WHAT YOU HAVE TO DO> Transcribe each of the entries exactly.

** Opening SUPPLIED DATA block **

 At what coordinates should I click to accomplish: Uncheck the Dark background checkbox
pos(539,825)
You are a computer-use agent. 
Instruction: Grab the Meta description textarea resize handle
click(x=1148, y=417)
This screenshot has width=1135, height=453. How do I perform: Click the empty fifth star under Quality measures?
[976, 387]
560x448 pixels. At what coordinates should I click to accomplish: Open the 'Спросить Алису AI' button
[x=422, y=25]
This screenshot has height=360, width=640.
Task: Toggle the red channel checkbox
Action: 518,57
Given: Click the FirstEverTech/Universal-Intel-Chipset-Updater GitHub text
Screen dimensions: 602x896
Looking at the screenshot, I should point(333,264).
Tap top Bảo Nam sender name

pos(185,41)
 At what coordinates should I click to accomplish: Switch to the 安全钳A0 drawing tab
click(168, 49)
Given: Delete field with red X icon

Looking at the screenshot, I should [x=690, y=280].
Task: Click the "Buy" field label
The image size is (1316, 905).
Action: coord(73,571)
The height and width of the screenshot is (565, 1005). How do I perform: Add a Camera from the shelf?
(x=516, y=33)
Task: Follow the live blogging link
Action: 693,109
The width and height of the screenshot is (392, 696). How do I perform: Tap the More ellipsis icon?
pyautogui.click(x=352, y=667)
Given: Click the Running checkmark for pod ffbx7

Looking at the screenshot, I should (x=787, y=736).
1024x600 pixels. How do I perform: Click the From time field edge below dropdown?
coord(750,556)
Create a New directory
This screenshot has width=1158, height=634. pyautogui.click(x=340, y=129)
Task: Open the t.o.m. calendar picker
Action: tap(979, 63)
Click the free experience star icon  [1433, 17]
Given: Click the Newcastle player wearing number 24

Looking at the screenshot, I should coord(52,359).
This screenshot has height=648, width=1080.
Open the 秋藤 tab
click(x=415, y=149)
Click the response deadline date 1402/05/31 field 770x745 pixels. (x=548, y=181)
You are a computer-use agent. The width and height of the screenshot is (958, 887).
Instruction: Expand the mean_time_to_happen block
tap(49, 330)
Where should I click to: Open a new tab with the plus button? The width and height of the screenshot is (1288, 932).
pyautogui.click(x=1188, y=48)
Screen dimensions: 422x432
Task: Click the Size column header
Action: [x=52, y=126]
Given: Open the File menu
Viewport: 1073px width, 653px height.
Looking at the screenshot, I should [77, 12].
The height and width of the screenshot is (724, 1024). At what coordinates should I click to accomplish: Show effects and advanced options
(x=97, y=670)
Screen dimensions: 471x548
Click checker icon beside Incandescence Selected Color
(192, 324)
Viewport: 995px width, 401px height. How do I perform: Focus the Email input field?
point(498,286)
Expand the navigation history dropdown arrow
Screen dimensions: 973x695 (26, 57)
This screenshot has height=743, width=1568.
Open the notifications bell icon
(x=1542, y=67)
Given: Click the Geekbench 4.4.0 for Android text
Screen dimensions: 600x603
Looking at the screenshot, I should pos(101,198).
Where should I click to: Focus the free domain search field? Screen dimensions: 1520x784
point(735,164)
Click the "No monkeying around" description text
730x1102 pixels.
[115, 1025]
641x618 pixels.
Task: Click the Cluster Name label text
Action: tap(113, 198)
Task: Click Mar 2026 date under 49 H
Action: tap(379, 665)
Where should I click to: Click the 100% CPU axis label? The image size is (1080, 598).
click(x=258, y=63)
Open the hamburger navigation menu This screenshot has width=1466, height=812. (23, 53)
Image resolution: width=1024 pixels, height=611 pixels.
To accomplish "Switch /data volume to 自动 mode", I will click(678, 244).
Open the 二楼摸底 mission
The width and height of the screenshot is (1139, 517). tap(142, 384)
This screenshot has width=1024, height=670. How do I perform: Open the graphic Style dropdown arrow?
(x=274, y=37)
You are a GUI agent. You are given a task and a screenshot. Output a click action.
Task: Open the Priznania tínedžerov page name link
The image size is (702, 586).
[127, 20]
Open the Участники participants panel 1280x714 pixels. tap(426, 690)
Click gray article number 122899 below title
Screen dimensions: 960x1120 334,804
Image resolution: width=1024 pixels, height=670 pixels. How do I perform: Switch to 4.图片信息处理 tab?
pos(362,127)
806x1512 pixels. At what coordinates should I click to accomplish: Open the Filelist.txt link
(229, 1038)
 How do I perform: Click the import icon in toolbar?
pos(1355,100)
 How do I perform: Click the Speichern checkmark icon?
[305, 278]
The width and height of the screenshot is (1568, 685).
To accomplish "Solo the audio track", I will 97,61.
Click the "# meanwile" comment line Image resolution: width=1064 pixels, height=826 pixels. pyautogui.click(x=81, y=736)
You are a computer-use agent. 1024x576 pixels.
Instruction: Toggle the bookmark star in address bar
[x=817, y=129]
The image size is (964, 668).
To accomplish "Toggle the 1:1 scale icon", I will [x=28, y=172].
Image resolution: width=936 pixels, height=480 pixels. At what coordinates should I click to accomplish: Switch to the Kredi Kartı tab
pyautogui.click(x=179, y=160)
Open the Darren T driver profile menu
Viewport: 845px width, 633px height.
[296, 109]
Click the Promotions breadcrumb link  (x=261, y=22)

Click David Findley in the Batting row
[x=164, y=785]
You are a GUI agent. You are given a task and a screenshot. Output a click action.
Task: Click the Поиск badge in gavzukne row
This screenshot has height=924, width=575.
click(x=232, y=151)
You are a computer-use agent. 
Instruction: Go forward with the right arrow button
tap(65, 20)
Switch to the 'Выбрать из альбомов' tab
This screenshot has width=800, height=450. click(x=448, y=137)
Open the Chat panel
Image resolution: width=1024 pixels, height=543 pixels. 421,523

** Closing SUPPLIED DATA block **

SOLUTION TO THIS PROBLEM>
 At what coordinates should I click to accomplish: Uncheck the Dark background checkbox
pos(539,825)
You are a computer-use agent. 
Instruction: Grab the Meta description textarea resize handle
click(x=1148, y=417)
This screenshot has width=1135, height=453. How do I perform: Click the empty fifth star under Quality measures?
[976, 387]
560x448 pixels. At what coordinates should I click to accomplish: Open the 'Спросить Алису AI' button
[x=422, y=25]
This screenshot has height=360, width=640.
Task: Toggle the red channel checkbox
Action: 518,57
Given: Click the FirstEverTech/Universal-Intel-Chipset-Updater GitHub text
Screen dimensions: 602x896
Looking at the screenshot, I should point(333,264).
Tap top Bảo Nam sender name

pos(185,41)
 At what coordinates should I click to accomplish: Switch to the 安全钳A0 drawing tab
click(168, 49)
Given: Delete field with red X icon

Looking at the screenshot, I should [x=690, y=280].
Task: Click the "Buy" field label
The image size is (1316, 905).
Action: coord(73,571)
The height and width of the screenshot is (565, 1005). How do I perform: Add a Camera from the shelf?
(x=516, y=33)
Task: Follow the live blogging link
Action: 693,109
The width and height of the screenshot is (392, 696). How do I perform: Tap the More ellipsis icon?
pyautogui.click(x=352, y=667)
Given: Click the Running checkmark for pod ffbx7

Looking at the screenshot, I should (x=787, y=736).
1024x600 pixels. How do I perform: Click the From time field edge below dropdown?
coord(750,556)
Create a New directory
This screenshot has width=1158, height=634. pyautogui.click(x=340, y=129)
Task: Open the t.o.m. calendar picker
Action: tap(979, 63)
Click the free experience star icon  [1433, 17]
Given: Click the Newcastle player wearing number 24

Looking at the screenshot, I should coord(52,359).
This screenshot has height=648, width=1080.
Open the 秋藤 tab
click(x=415, y=149)
Click the response deadline date 1402/05/31 field 770x745 pixels. (x=548, y=181)
You are a computer-use agent. The width and height of the screenshot is (958, 887).
Instruction: Expand the mean_time_to_happen block
tap(49, 330)
Where should I click to: Open a new tab with the plus button? The width and height of the screenshot is (1288, 932).
pyautogui.click(x=1188, y=48)
Screen dimensions: 422x432
Task: Click the Size column header
Action: [x=52, y=126]
Given: Open the File menu
Viewport: 1073px width, 653px height.
Looking at the screenshot, I should [77, 12].
The height and width of the screenshot is (724, 1024). At what coordinates should I click to accomplish: Show effects and advanced options
(x=97, y=670)
Screen dimensions: 471x548
Click checker icon beside Incandescence Selected Color
(192, 324)
Viewport: 995px width, 401px height. How do I perform: Focus the Email input field?
point(498,286)
Expand the navigation history dropdown arrow
Screen dimensions: 973x695 (26, 57)
This screenshot has height=743, width=1568.
Open the notifications bell icon
(x=1542, y=67)
Given: Click the Geekbench 4.4.0 for Android text
Screen dimensions: 600x603
Looking at the screenshot, I should pos(101,198).
Where should I click to: Focus the free domain search field? Screen dimensions: 1520x784
point(735,164)
Click the "No monkeying around" description text
730x1102 pixels.
[115, 1025]
641x618 pixels.
Task: Click the Cluster Name label text
Action: tap(113, 198)
Task: Click Mar 2026 date under 49 H
Action: tap(379, 665)
Where should I click to: Click the 100% CPU axis label? The image size is (1080, 598).
click(x=258, y=63)
Open the hamburger navigation menu This screenshot has width=1466, height=812. (23, 53)
Image resolution: width=1024 pixels, height=611 pixels.
To accomplish "Switch /data volume to 自动 mode", I will click(678, 244).
Open the 二楼摸底 mission
The width and height of the screenshot is (1139, 517). tap(142, 384)
This screenshot has width=1024, height=670. How do I perform: Open the graphic Style dropdown arrow?
(x=274, y=37)
You are a GUI agent. You are given a task and a screenshot. Output a click action.
Task: Open the Priznania tínedžerov page name link
The image size is (702, 586).
[127, 20]
Open the Участники participants panel 1280x714 pixels. tap(426, 690)
Click gray article number 122899 below title
Screen dimensions: 960x1120 334,804
Image resolution: width=1024 pixels, height=670 pixels. How do I perform: Switch to 4.图片信息处理 tab?
pos(362,127)
806x1512 pixels. At what coordinates should I click to accomplish: Open the Filelist.txt link
(229, 1038)
 How do I perform: Click the import icon in toolbar?
pos(1355,100)
 How do I perform: Click the Speichern checkmark icon?
[305, 278]
The width and height of the screenshot is (1568, 685).
To accomplish "Solo the audio track", I will 97,61.
Click the "# meanwile" comment line Image resolution: width=1064 pixels, height=826 pixels. pyautogui.click(x=81, y=736)
You are a computer-use agent. 1024x576 pixels.
Instruction: Toggle the bookmark star in address bar
[x=817, y=129]
The image size is (964, 668).
To accomplish "Toggle the 1:1 scale icon", I will [x=28, y=172].
Image resolution: width=936 pixels, height=480 pixels. At what coordinates should I click to accomplish: Switch to the Kredi Kartı tab
pyautogui.click(x=179, y=160)
Open the Darren T driver profile menu
Viewport: 845px width, 633px height.
[296, 109]
Click the Promotions breadcrumb link  (x=261, y=22)

Click David Findley in the Batting row
[x=164, y=785]
You are a GUI agent. You are given a task and a screenshot. Output a click action.
Task: Click the Поиск badge in gavzukne row
This screenshot has height=924, width=575.
click(x=232, y=151)
You are a computer-use agent. 
Instruction: Go forward with the right arrow button
tap(65, 20)
Switch to the 'Выбрать из альбомов' tab
This screenshot has width=800, height=450. click(x=448, y=137)
Open the Chat panel
Image resolution: width=1024 pixels, height=543 pixels. 421,523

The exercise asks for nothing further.